- What the task asks:
Search the data below for the string "computer" and copy all lines where it shows up.
────────
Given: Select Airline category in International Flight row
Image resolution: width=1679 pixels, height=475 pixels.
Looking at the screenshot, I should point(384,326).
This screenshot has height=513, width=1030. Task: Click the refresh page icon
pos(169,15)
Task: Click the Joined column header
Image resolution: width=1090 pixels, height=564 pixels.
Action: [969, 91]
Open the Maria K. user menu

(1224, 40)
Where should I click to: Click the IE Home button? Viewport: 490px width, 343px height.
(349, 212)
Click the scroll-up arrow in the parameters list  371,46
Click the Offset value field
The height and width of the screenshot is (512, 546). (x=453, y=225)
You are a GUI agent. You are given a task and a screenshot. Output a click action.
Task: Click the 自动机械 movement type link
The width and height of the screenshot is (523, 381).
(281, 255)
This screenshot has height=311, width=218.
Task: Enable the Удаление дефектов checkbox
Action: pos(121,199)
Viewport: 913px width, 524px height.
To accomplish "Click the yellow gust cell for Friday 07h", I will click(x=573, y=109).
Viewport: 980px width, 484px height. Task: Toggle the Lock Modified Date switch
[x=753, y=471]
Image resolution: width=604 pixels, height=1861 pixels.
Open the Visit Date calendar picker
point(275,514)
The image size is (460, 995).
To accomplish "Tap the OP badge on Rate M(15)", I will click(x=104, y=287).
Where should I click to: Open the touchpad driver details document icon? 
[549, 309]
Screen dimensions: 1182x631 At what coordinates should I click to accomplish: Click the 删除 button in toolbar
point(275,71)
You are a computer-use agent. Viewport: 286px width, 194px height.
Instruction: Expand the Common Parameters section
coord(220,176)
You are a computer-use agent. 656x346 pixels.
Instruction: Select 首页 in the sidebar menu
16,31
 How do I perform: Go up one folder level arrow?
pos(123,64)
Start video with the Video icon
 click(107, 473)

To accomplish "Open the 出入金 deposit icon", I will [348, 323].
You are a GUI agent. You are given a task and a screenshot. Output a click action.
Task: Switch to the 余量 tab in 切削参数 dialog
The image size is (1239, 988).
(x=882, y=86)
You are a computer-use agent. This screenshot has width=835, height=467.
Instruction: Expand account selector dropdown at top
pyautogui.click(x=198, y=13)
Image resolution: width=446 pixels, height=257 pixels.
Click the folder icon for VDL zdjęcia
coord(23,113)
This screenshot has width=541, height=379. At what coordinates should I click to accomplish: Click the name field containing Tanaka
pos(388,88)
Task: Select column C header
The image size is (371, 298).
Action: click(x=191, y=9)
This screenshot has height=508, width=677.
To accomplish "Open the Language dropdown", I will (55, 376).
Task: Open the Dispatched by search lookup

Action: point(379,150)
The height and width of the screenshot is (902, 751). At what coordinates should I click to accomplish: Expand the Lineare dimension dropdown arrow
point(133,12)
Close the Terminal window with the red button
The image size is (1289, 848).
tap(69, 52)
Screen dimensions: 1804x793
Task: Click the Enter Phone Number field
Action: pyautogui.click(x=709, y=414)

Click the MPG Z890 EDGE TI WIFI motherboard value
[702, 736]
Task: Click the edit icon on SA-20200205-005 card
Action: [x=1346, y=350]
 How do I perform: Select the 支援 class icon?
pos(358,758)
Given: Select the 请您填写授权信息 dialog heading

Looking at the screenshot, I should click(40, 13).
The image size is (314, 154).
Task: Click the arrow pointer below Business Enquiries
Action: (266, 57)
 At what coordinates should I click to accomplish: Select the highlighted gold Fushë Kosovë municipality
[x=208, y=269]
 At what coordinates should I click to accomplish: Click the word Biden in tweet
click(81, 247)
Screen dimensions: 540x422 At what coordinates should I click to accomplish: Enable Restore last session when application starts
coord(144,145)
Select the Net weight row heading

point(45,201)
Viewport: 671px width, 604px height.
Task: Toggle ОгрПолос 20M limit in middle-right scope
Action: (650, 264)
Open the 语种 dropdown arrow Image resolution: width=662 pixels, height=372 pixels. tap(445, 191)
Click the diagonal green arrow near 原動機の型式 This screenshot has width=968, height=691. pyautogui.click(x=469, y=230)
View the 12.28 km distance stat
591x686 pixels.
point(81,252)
────────
- Exercise output:
You are a computer-use agent. Viewport: 286px width, 194px height.
You are a computer-use agent. 656x346 pixels.
You are a computer-use agent. This screenshot has width=835, height=467.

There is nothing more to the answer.